When Toni finishes singing, I break into “Doing It for the Chicks.” The lesbians shriek, shimmying up against one another. With their thumbs hooked in the belt loops of their Levi’s, the bikers jig and kick up their boots. The lesbians bump and grind with the bikers, and the bikers bump and grind with the lesbians. Pitching over with laughter, the lesbians whirl and cavort around one another, howling.

Then, I hit the chorus.

I’m just doing it for the chicks

I’m just singing hoping to make it with you, baby

All I need is my god-given ability to serenade

And I’m on a full-blown recruiting crusade

I’ve got me a pocket rhyming dictionary

I got me a couple of killer hot licks

But the music’s all just extracurricular

Cuz’ I’m just doing it for the chicks

Suddenly, the colour drains from the faces of the biker dudes.
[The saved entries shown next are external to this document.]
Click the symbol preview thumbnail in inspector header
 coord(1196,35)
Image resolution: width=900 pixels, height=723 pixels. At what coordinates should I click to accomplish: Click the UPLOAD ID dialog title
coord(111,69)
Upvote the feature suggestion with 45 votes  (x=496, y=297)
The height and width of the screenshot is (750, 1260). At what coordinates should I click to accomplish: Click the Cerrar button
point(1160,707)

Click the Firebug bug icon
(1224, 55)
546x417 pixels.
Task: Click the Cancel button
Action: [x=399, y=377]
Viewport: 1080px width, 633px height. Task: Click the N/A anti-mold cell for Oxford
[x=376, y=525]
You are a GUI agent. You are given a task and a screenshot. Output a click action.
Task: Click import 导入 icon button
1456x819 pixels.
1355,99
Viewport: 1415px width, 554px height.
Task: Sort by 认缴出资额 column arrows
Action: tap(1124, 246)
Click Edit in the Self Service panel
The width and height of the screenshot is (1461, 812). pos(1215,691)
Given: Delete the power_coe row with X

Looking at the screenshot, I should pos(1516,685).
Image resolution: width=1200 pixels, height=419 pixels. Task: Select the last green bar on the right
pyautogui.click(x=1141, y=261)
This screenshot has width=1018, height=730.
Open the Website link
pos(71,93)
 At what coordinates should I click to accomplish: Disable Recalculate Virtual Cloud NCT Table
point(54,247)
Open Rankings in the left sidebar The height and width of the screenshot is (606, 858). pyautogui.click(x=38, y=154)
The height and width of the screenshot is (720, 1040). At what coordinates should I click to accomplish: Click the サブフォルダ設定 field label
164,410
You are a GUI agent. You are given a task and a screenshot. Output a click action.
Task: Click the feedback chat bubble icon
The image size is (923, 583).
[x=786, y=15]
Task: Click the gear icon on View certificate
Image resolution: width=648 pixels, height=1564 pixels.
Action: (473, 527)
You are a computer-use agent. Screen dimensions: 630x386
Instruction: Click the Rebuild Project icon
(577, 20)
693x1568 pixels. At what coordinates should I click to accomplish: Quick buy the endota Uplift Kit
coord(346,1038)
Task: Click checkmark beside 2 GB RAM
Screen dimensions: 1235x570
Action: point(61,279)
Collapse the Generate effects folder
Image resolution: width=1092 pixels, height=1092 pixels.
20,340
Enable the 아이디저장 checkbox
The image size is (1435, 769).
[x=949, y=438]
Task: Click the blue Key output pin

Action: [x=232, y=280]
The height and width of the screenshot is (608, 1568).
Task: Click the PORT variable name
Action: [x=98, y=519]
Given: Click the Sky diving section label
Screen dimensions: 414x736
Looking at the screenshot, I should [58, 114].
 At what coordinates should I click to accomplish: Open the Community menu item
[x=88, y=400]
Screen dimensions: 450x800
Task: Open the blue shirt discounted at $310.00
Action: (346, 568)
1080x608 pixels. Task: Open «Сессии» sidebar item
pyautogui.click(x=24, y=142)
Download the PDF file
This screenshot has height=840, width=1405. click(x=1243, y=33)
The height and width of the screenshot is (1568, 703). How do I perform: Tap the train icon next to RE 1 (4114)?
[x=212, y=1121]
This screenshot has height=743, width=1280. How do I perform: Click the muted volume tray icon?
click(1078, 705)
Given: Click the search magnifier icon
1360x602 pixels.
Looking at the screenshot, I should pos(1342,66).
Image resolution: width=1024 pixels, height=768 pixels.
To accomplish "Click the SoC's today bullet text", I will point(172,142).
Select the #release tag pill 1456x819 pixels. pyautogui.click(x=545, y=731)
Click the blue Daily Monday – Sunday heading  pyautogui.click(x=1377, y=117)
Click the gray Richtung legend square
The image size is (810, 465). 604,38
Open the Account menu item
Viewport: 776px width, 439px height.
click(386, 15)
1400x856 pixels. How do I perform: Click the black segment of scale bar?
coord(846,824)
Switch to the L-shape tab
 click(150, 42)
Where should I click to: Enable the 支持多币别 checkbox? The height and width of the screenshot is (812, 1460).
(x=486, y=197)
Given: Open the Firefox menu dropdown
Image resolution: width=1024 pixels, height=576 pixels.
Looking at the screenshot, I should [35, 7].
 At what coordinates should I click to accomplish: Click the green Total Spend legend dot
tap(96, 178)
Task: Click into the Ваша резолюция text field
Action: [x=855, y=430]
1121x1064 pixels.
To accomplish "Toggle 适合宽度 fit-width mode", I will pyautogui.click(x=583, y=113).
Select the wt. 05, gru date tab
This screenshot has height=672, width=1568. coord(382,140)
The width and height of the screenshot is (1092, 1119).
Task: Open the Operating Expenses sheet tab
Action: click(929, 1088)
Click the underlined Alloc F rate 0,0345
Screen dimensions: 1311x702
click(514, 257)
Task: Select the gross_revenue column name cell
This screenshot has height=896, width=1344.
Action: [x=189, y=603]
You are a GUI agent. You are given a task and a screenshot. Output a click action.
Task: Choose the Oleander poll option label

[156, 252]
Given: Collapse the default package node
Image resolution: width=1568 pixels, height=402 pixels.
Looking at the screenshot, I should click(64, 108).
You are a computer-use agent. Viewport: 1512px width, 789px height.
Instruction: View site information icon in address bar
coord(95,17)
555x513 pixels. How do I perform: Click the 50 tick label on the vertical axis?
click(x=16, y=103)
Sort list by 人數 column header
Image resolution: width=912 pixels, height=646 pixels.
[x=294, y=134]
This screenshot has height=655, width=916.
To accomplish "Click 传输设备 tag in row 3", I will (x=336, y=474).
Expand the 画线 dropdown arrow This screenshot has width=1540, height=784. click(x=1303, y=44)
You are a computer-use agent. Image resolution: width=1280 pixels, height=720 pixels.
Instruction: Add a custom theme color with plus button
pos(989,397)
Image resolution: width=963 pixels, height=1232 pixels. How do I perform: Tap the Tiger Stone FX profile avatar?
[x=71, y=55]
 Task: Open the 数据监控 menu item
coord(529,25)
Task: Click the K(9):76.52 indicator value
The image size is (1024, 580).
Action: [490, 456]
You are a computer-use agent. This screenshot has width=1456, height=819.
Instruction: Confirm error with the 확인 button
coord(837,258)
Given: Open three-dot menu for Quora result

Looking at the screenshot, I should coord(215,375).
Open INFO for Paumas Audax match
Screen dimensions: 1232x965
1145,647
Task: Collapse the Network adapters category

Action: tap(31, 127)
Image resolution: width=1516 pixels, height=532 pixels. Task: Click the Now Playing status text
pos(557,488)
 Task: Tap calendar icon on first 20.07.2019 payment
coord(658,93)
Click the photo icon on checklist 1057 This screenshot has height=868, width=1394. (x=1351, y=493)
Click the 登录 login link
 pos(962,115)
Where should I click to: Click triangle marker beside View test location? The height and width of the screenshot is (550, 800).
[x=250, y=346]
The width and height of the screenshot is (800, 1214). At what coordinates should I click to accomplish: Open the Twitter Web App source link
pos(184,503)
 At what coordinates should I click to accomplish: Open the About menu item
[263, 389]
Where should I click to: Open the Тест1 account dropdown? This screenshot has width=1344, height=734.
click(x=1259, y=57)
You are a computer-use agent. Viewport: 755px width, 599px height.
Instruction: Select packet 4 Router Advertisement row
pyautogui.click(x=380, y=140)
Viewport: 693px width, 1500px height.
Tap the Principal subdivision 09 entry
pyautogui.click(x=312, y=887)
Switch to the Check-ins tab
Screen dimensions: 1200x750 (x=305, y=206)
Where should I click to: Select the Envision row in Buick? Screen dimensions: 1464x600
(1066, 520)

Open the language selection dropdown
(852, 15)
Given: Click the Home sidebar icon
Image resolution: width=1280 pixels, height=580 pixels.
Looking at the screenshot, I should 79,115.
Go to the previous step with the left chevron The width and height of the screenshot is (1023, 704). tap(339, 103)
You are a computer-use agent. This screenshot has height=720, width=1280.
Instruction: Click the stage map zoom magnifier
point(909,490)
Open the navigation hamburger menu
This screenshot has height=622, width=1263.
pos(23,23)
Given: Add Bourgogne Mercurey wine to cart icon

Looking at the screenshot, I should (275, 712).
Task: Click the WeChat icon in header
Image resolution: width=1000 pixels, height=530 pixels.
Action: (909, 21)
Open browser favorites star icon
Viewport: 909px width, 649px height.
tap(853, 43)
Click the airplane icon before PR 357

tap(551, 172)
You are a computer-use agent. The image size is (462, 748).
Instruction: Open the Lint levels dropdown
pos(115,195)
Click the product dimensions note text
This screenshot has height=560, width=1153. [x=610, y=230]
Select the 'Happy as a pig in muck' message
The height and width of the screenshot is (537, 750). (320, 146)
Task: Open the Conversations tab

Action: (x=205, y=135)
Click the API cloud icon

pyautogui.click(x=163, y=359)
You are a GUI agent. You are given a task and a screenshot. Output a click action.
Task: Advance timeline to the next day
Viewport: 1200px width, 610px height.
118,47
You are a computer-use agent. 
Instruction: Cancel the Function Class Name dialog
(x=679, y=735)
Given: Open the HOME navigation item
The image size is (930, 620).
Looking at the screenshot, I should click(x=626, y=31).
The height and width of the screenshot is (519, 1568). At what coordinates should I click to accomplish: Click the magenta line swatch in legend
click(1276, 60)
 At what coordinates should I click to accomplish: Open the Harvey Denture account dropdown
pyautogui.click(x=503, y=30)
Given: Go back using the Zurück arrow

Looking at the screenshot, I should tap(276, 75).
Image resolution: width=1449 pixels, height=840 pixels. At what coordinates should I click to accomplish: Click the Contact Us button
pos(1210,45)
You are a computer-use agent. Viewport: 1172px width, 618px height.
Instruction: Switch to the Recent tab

Like light bulbs go on, one by one, in their heads. They all stop dancing and look at one another. As I strum exuberantly on my guitar and wail on my harmonica, they rotate around, as if executing a well-rehearsed choreographed dance move, and slink quietly to the back of the bar together. Shoulders slumped, they hunker over their beers.

When I finish my song, I hoot, “And all the guys just figured out what’s going on!”

The lesbians on the dance floor break out in boisterous laughter, clapping and screeching. Toni and I join in. I glance at the biker dudes. They have sheepish grins on their faces.

After that, I’m not so worried about our safety. The biker dudes are just a bunch of harmless old boys out looking for a good time.

As Toni sings her next song, I ponder what just happened. Perhaps the biker dudes learned something. Perhaps they realized that they’re not always the centre of attention in every room they stroll into. That not all women need men around to have a good time. That lesbians exist and congregate in unexpected public spaces.

And perhaps Toni, and the lesbians, and I learned something too. Perhaps we realized that we can find each other—even in run-down drinking dives full of bikers. That there is something to the phrase “strength in numbers.” That it’s exhilarating being “the majority” now and then, even when our fears about being targeted still lurk in the backs of our minds.

And me? I will always remember the night Toni Vere and I sang to the lesbians and the biker dudes at the Baja Bar and Grill in south Calgary.